Start of Records for this task

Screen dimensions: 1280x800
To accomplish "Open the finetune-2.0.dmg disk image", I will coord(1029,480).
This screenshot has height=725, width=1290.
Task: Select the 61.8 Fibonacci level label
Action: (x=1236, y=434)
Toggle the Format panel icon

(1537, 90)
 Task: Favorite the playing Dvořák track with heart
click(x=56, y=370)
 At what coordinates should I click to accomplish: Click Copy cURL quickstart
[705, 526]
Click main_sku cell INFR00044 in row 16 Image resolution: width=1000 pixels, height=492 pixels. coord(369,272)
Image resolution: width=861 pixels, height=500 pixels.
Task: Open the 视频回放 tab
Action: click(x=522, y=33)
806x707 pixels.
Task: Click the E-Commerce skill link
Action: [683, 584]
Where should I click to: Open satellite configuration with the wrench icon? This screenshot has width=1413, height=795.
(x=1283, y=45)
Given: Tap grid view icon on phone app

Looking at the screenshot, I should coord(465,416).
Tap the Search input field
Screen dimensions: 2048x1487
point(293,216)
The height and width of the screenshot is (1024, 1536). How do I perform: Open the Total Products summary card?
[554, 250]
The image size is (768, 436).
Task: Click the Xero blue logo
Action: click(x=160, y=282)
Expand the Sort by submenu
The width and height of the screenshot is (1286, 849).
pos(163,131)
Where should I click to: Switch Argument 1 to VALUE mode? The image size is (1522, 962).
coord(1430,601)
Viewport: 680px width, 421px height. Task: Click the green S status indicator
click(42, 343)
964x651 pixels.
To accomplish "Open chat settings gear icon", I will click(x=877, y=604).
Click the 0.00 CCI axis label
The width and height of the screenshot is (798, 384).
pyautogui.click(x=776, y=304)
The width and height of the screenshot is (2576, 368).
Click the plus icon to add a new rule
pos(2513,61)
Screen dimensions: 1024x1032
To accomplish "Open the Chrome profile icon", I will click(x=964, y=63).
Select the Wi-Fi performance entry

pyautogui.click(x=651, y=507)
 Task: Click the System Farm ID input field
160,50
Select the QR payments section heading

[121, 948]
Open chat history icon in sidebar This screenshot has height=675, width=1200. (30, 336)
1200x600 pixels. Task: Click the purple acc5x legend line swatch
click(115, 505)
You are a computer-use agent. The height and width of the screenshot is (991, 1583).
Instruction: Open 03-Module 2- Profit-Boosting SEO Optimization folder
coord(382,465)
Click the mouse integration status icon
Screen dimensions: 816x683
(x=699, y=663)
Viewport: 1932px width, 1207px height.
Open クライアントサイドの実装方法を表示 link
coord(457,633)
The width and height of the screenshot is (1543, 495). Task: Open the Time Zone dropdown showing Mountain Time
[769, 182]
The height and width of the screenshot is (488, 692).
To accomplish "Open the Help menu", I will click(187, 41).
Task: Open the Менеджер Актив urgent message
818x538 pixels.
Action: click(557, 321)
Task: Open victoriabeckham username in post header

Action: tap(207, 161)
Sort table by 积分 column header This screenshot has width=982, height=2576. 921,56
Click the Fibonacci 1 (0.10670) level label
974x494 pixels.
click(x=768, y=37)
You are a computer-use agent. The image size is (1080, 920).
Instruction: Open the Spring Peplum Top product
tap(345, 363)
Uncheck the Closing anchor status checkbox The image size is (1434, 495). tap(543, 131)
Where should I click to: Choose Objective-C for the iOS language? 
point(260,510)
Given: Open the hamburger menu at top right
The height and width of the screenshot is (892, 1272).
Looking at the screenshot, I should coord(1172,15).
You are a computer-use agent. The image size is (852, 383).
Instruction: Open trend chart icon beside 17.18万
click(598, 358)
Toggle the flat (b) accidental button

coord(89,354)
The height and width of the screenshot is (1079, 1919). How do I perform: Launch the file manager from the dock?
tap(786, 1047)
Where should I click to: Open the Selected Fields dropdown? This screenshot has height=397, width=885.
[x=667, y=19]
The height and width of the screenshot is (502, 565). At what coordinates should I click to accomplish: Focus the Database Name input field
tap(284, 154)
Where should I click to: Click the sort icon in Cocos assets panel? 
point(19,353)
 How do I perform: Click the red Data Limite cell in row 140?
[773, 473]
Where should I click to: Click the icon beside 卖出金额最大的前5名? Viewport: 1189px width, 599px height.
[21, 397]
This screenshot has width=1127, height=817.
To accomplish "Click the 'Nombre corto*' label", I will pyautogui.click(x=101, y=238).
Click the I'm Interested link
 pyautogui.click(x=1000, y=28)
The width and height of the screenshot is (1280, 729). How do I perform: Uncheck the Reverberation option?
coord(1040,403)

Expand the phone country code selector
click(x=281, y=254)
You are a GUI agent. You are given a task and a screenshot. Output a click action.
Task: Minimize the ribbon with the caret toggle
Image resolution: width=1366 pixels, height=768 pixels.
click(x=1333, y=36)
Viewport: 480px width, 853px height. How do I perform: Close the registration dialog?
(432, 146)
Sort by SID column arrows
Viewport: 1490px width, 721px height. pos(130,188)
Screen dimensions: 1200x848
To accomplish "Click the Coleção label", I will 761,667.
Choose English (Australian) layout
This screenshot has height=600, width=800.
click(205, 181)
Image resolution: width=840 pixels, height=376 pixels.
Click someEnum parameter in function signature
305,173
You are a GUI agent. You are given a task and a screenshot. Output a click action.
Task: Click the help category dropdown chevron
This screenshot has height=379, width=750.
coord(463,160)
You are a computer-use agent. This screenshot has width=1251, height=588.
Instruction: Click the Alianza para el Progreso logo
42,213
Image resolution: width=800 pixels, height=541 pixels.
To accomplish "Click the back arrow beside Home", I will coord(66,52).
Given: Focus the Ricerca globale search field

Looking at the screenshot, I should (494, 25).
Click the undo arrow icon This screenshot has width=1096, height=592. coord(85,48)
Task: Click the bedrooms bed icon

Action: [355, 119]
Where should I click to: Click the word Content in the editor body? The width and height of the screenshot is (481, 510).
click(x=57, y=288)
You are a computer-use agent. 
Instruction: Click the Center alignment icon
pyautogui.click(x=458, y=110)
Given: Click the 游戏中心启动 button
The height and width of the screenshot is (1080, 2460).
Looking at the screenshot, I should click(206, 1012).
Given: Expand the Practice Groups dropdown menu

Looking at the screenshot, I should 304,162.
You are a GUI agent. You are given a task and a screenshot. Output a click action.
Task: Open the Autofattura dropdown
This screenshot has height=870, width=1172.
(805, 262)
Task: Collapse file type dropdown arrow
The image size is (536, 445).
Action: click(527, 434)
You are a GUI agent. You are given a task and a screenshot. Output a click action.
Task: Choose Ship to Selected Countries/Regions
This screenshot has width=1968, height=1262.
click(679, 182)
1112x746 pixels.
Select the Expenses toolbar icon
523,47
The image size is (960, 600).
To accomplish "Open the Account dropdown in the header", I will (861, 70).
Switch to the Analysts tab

End of Records for this task

> [How to complete this task]: Every entry is to be retyped word for word.

> [Exercise solution]:
Screen dimensions: 1280x800
To accomplish "Open the finetune-2.0.dmg disk image", I will coord(1029,480).
This screenshot has height=725, width=1290.
Task: Select the 61.8 Fibonacci level label
Action: (x=1236, y=434)
Toggle the Format panel icon

(1537, 90)
 Task: Favorite the playing Dvořák track with heart
click(x=56, y=370)
 At what coordinates should I click to accomplish: Click Copy cURL quickstart
[705, 526]
Click main_sku cell INFR00044 in row 16 Image resolution: width=1000 pixels, height=492 pixels. coord(369,272)
Image resolution: width=861 pixels, height=500 pixels.
Task: Open the 视频回放 tab
Action: click(x=522, y=33)
806x707 pixels.
Task: Click the E-Commerce skill link
Action: [683, 584]
Where should I click to: Open satellite configuration with the wrench icon? This screenshot has width=1413, height=795.
(x=1283, y=45)
Given: Tap grid view icon on phone app

Looking at the screenshot, I should coord(465,416).
Tap the Search input field
Screen dimensions: 2048x1487
point(293,216)
The height and width of the screenshot is (1024, 1536). How do I perform: Open the Total Products summary card?
[554, 250]
The image size is (768, 436).
Task: Click the Xero blue logo
Action: click(x=160, y=282)
Expand the Sort by submenu
The width and height of the screenshot is (1286, 849).
pos(163,131)
Where should I click to: Switch Argument 1 to VALUE mode? The image size is (1522, 962).
coord(1430,601)
Viewport: 680px width, 421px height. Task: Click the green S status indicator
click(42, 343)
964x651 pixels.
To accomplish "Open chat settings gear icon", I will click(x=877, y=604).
Click the 0.00 CCI axis label
The width and height of the screenshot is (798, 384).
pyautogui.click(x=776, y=304)
The width and height of the screenshot is (2576, 368).
Click the plus icon to add a new rule
pos(2513,61)
Screen dimensions: 1024x1032
To accomplish "Open the Chrome profile icon", I will click(x=964, y=63).
Select the Wi-Fi performance entry

pyautogui.click(x=651, y=507)
 Task: Click the System Farm ID input field
160,50
Select the QR payments section heading

[121, 948]
Open chat history icon in sidebar This screenshot has height=675, width=1200. (30, 336)
1200x600 pixels. Task: Click the purple acc5x legend line swatch
click(115, 505)
You are a computer-use agent. The height and width of the screenshot is (991, 1583).
Instruction: Open 03-Module 2- Profit-Boosting SEO Optimization folder
coord(382,465)
Click the mouse integration status icon
Screen dimensions: 816x683
(x=699, y=663)
Viewport: 1932px width, 1207px height.
Open クライアントサイドの実装方法を表示 link
coord(457,633)
The width and height of the screenshot is (1543, 495). Task: Open the Time Zone dropdown showing Mountain Time
[769, 182]
The height and width of the screenshot is (488, 692).
To accomplish "Open the Help menu", I will click(187, 41).
Task: Open the Менеджер Актив urgent message
818x538 pixels.
Action: click(557, 321)
Task: Open victoriabeckham username in post header

Action: tap(207, 161)
Sort table by 积分 column header This screenshot has width=982, height=2576. 921,56
Click the Fibonacci 1 (0.10670) level label
974x494 pixels.
click(x=768, y=37)
You are a computer-use agent. The image size is (1080, 920).
Instruction: Open the Spring Peplum Top product
tap(345, 363)
Uncheck the Closing anchor status checkbox The image size is (1434, 495). tap(543, 131)
Where should I click to: Choose Objective-C for the iOS language? 
point(260,510)
Given: Open the hamburger menu at top right
The height and width of the screenshot is (892, 1272).
Looking at the screenshot, I should coord(1172,15).
You are a computer-use agent. The image size is (852, 383).
Instruction: Open trend chart icon beside 17.18万
click(598, 358)
Toggle the flat (b) accidental button

coord(89,354)
The height and width of the screenshot is (1079, 1919). How do I perform: Launch the file manager from the dock?
tap(786, 1047)
Where should I click to: Open the Selected Fields dropdown? This screenshot has height=397, width=885.
[x=667, y=19]
The height and width of the screenshot is (502, 565). At what coordinates should I click to accomplish: Focus the Database Name input field
tap(284, 154)
Where should I click to: Click the sort icon in Cocos assets panel? 
point(19,353)
 How do I perform: Click the red Data Limite cell in row 140?
[773, 473]
Where should I click to: Click the icon beside 卖出金额最大的前5名? Viewport: 1189px width, 599px height.
[21, 397]
This screenshot has width=1127, height=817.
To accomplish "Click the 'Nombre corto*' label", I will pyautogui.click(x=101, y=238).
Click the I'm Interested link
 pyautogui.click(x=1000, y=28)
The width and height of the screenshot is (1280, 729). How do I perform: Uncheck the Reverberation option?
coord(1040,403)

Expand the phone country code selector
click(x=281, y=254)
You are a GUI agent. You are given a task and a screenshot. Output a click action.
Task: Minimize the ribbon with the caret toggle
Image resolution: width=1366 pixels, height=768 pixels.
click(x=1333, y=36)
Viewport: 480px width, 853px height. How do I perform: Close the registration dialog?
(432, 146)
Sort by SID column arrows
Viewport: 1490px width, 721px height. pos(130,188)
Screen dimensions: 1200x848
To accomplish "Click the Coleção label", I will 761,667.
Choose English (Australian) layout
This screenshot has height=600, width=800.
click(205, 181)
Image resolution: width=840 pixels, height=376 pixels.
Click someEnum parameter in function signature
305,173
You are a GUI agent. You are given a task and a screenshot. Output a click action.
Task: Click the help category dropdown chevron
This screenshot has height=379, width=750.
coord(463,160)
You are a computer-use agent. This screenshot has width=1251, height=588.
Instruction: Click the Alianza para el Progreso logo
42,213
Image resolution: width=800 pixels, height=541 pixels.
To accomplish "Click the back arrow beside Home", I will coord(66,52).
Given: Focus the Ricerca globale search field

Looking at the screenshot, I should (494, 25).
Click the undo arrow icon This screenshot has width=1096, height=592. coord(85,48)
Task: Click the bedrooms bed icon

Action: [355, 119]
Where should I click to: Click the word Content in the editor body? The width and height of the screenshot is (481, 510).
click(x=57, y=288)
You are a computer-use agent. 
Instruction: Click the Center alignment icon
pyautogui.click(x=458, y=110)
Given: Click the 游戏中心启动 button
The height and width of the screenshot is (1080, 2460).
Looking at the screenshot, I should click(206, 1012).
Given: Expand the Practice Groups dropdown menu

Looking at the screenshot, I should 304,162.
You are a GUI agent. You are given a task and a screenshot. Output a click action.
Task: Open the Autofattura dropdown
This screenshot has height=870, width=1172.
(805, 262)
Task: Collapse file type dropdown arrow
The image size is (536, 445).
Action: click(527, 434)
You are a GUI agent. You are given a task and a screenshot. Output a click action.
Task: Choose Ship to Selected Countries/Regions
This screenshot has width=1968, height=1262.
click(679, 182)
1112x746 pixels.
Select the Expenses toolbar icon
523,47
The image size is (960, 600).
To accomplish "Open the Account dropdown in the header", I will (861, 70).
Switch to the Analysts tab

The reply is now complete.